How to Focus During Your Run

Posted on July 15, 2015 at 4:23 pm by Robert Marshall | no comments

Many runners like myself enjoy using a run to gather their thoughts. If I do not have a time goal this approach tends to help me run that little bit further, as well as finding solutions to life’s problems. However if you are running a timed race, studies have found that runners who monitor their body signals are the fastest and tend to lead the race, whereas those like myself who let their mind wander are generally left at the back of the pack. Paying attention to your body’s signals also helps in avoiding injuries.

 

 

Here are some tips to help keep you focused through the race.

 

Listen to those signals. Keep checking on what your body is telling you and how it feels. Can your legs handle the speed, how does your rhythm feel? A mental checklist may help, starting at the top of the body and working down. Remembering simple keywords or phrases such as “Arms” or “Back Straight” could keep your main issues locked down. Whenever your mind starts to wander remind yourself to pay attention. That said, you don’t have to be completely strict with yourself.
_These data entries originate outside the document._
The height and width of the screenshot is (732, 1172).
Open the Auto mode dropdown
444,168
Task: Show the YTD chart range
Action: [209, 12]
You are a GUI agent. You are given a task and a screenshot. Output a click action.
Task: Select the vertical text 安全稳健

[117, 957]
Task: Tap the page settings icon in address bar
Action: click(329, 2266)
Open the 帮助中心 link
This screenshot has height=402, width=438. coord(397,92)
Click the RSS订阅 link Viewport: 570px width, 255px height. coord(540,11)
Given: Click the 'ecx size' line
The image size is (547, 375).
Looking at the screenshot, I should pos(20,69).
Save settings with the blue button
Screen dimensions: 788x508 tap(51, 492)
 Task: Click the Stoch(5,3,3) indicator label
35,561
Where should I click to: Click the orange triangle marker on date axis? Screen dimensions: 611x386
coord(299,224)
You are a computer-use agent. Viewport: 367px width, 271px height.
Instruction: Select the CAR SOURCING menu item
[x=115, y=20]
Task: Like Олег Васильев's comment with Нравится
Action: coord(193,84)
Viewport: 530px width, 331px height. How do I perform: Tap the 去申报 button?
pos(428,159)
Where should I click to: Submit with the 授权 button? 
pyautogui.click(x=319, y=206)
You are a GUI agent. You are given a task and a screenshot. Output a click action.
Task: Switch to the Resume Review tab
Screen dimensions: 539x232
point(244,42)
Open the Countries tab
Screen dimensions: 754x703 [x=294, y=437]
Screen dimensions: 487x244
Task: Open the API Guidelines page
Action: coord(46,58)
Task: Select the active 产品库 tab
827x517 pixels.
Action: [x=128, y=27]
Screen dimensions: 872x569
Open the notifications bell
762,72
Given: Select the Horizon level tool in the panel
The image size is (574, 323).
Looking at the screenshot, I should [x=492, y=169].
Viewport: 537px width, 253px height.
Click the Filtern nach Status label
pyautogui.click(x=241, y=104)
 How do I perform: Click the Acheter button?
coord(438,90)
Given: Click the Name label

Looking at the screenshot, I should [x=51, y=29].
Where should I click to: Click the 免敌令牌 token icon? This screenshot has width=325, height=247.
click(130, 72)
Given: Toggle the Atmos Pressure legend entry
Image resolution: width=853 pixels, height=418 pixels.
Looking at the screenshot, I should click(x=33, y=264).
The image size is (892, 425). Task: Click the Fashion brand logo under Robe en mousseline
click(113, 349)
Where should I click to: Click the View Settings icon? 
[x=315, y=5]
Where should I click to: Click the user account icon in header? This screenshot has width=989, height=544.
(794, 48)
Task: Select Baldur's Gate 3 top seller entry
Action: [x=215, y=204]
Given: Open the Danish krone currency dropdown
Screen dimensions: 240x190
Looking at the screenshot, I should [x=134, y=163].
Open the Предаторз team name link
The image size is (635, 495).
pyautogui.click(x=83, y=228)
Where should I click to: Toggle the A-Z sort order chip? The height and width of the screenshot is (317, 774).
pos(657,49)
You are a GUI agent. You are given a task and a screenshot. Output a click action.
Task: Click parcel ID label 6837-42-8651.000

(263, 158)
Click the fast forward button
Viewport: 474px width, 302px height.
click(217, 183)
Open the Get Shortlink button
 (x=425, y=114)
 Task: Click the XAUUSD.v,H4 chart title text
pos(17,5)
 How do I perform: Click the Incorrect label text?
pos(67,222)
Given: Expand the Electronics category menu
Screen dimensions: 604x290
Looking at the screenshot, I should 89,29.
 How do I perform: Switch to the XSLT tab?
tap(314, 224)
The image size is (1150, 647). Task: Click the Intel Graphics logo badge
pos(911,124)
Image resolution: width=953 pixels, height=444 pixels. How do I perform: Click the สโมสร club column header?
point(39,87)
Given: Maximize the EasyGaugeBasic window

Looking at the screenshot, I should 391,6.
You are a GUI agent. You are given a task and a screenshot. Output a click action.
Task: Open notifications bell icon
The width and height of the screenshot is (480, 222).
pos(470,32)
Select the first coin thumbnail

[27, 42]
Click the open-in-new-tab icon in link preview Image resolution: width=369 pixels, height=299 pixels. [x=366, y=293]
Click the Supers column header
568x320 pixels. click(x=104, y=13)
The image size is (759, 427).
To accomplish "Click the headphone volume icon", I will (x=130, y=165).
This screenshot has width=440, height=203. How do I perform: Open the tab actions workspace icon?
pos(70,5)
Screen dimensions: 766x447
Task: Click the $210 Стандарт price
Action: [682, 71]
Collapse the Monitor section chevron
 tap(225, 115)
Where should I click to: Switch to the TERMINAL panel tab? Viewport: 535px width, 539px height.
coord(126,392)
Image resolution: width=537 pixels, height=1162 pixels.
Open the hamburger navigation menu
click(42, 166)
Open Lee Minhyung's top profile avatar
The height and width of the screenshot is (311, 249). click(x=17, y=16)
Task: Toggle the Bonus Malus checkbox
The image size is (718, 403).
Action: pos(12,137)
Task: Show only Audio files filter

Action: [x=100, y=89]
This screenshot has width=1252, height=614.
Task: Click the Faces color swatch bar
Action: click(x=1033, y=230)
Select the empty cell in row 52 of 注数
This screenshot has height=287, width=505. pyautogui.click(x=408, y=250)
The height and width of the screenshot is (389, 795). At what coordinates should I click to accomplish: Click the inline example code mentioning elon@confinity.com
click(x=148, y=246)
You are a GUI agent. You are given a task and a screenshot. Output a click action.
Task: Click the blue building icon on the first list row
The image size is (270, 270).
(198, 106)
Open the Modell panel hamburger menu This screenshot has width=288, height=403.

Just ensure you have a flexible monitoring strategy.

 

Counting. Using a counting technique can help you stay focused during long races. By counting up to one hundred repeatedly you keep yourself in the present, and don’t allow any negative thoughts to surface. Counting will also help keep up your rhythm.

 

Keep positive. It may sound obvious, but keeping positive allows you to push on further in the race. Positive self-talk is a great way of keeping away any negative thoughts. Replace any phrases such as “I can’t make this” or “I can’t finish the race” to “I can do this”. Not only will it help finish the race, but this approach generally can help you go a long way. Build this into your training routine to make it habit.

 

Breathing. Focusing on your breathing can help calm any anxiety you may be having about the race, as well as helping you focus on specific goals. Instead of worrying about what has happened, or how much further you have to go, you are focusing on the now. This helps you stay focused and allows your body to be more efficient.

 

 

Although these tips don’t cover everything, they are a good starting point to begin working into your training routines. If you have any tips and pointers to help other runners let us know in the comments below!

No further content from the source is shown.